Look through the data below for the line with "Image resolution: width=1220" and the line with "Open book icon", then transcribe exactly from the first through the second, leaving out all pictures.

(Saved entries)
★ ★ ★ ★
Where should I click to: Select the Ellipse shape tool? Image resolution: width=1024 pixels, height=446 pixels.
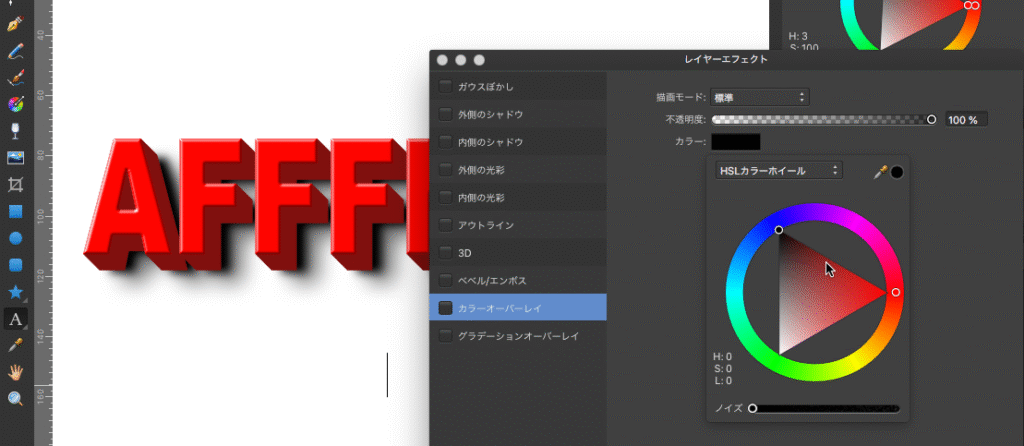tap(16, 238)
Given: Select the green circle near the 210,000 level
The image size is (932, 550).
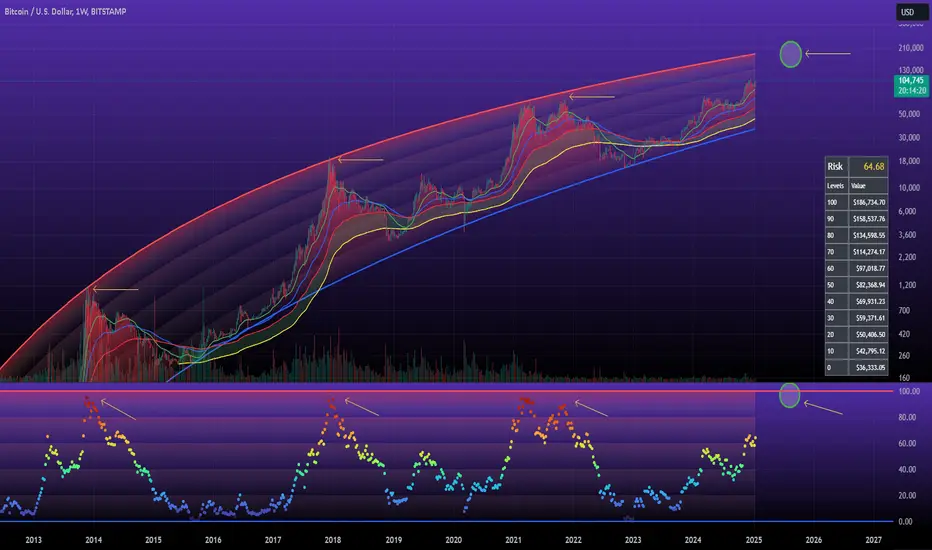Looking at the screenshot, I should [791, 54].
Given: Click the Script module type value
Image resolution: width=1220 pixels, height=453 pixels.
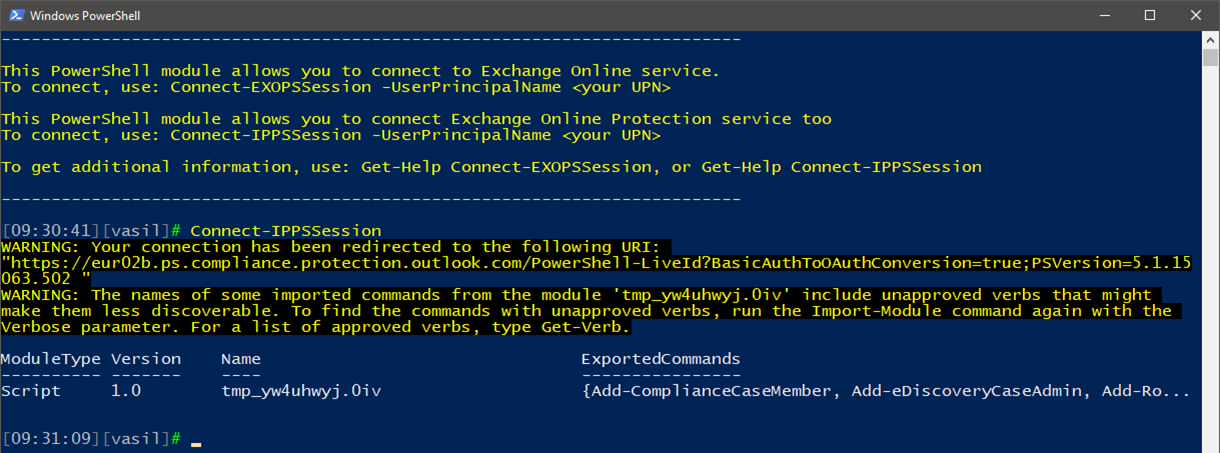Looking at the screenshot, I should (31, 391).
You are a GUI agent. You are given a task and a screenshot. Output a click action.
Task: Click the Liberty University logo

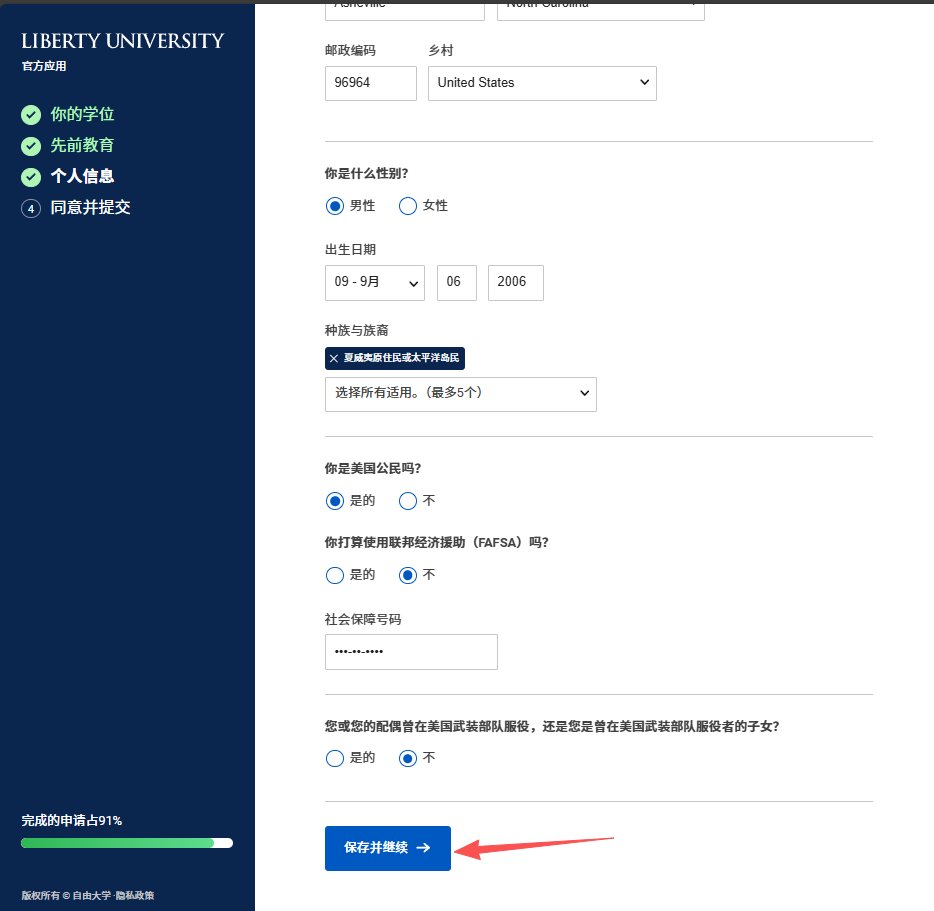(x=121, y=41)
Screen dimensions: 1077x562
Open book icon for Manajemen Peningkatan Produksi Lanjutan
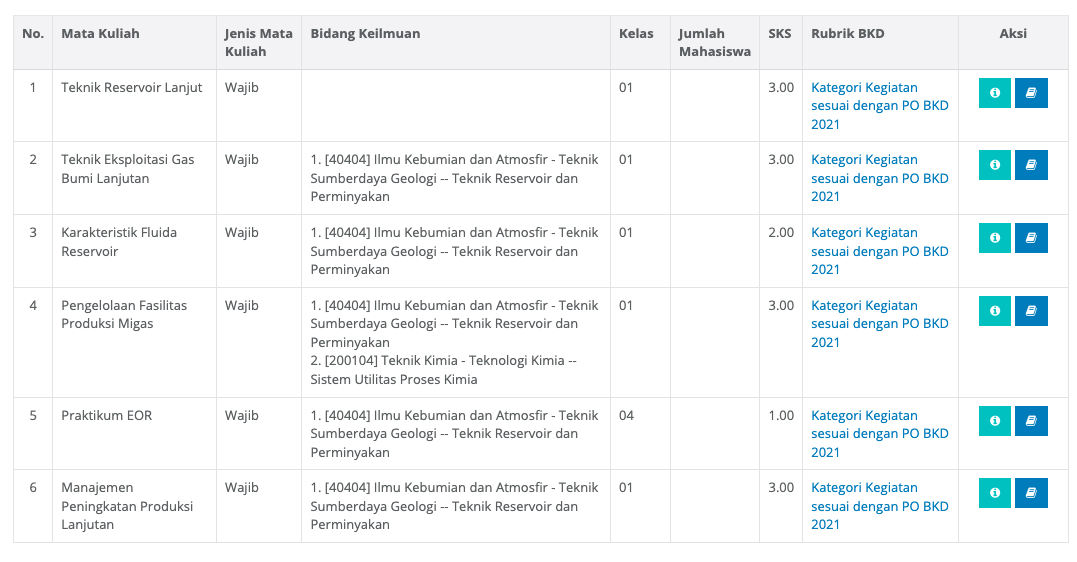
★ ★ ★ ★
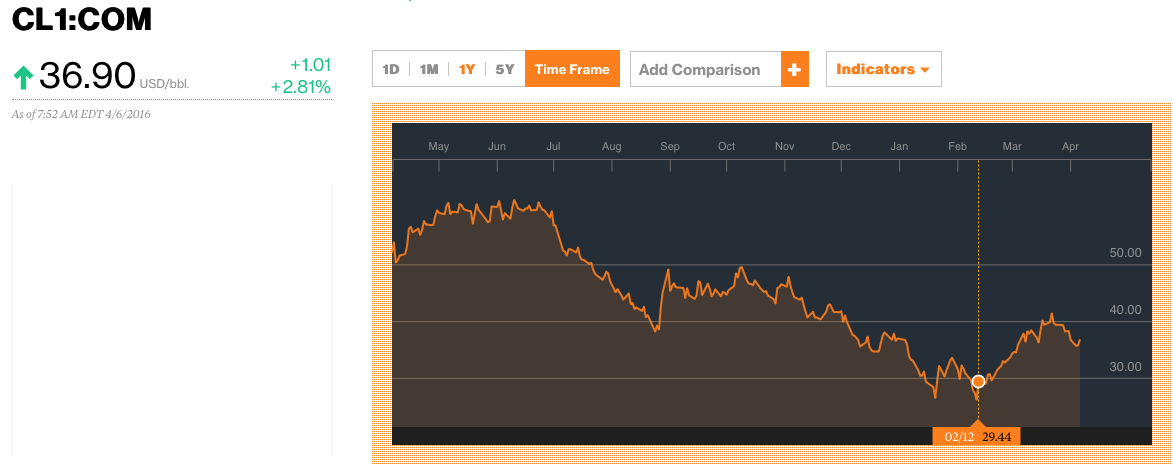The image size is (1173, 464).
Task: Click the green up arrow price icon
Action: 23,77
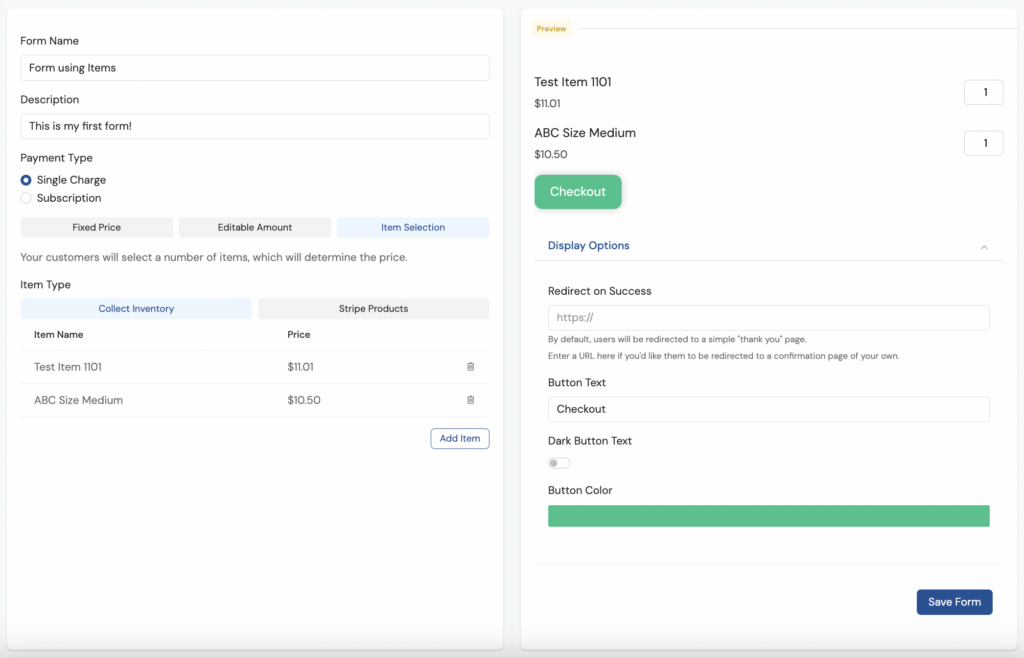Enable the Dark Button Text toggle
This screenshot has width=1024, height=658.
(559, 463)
★ ★ ★ ★
Answer to this task:
Image resolution: width=1220 pixels, height=453 pixels.
Looking at the screenshot, I should (31, 391).
You are a GUI agent. You are given a task and a screenshot. Output a click action.
Task: Click the Liberty University logo

(x=121, y=41)
Screen dimensions: 1077x562
Open book icon for Manajemen Peningkatan Produksi Lanjutan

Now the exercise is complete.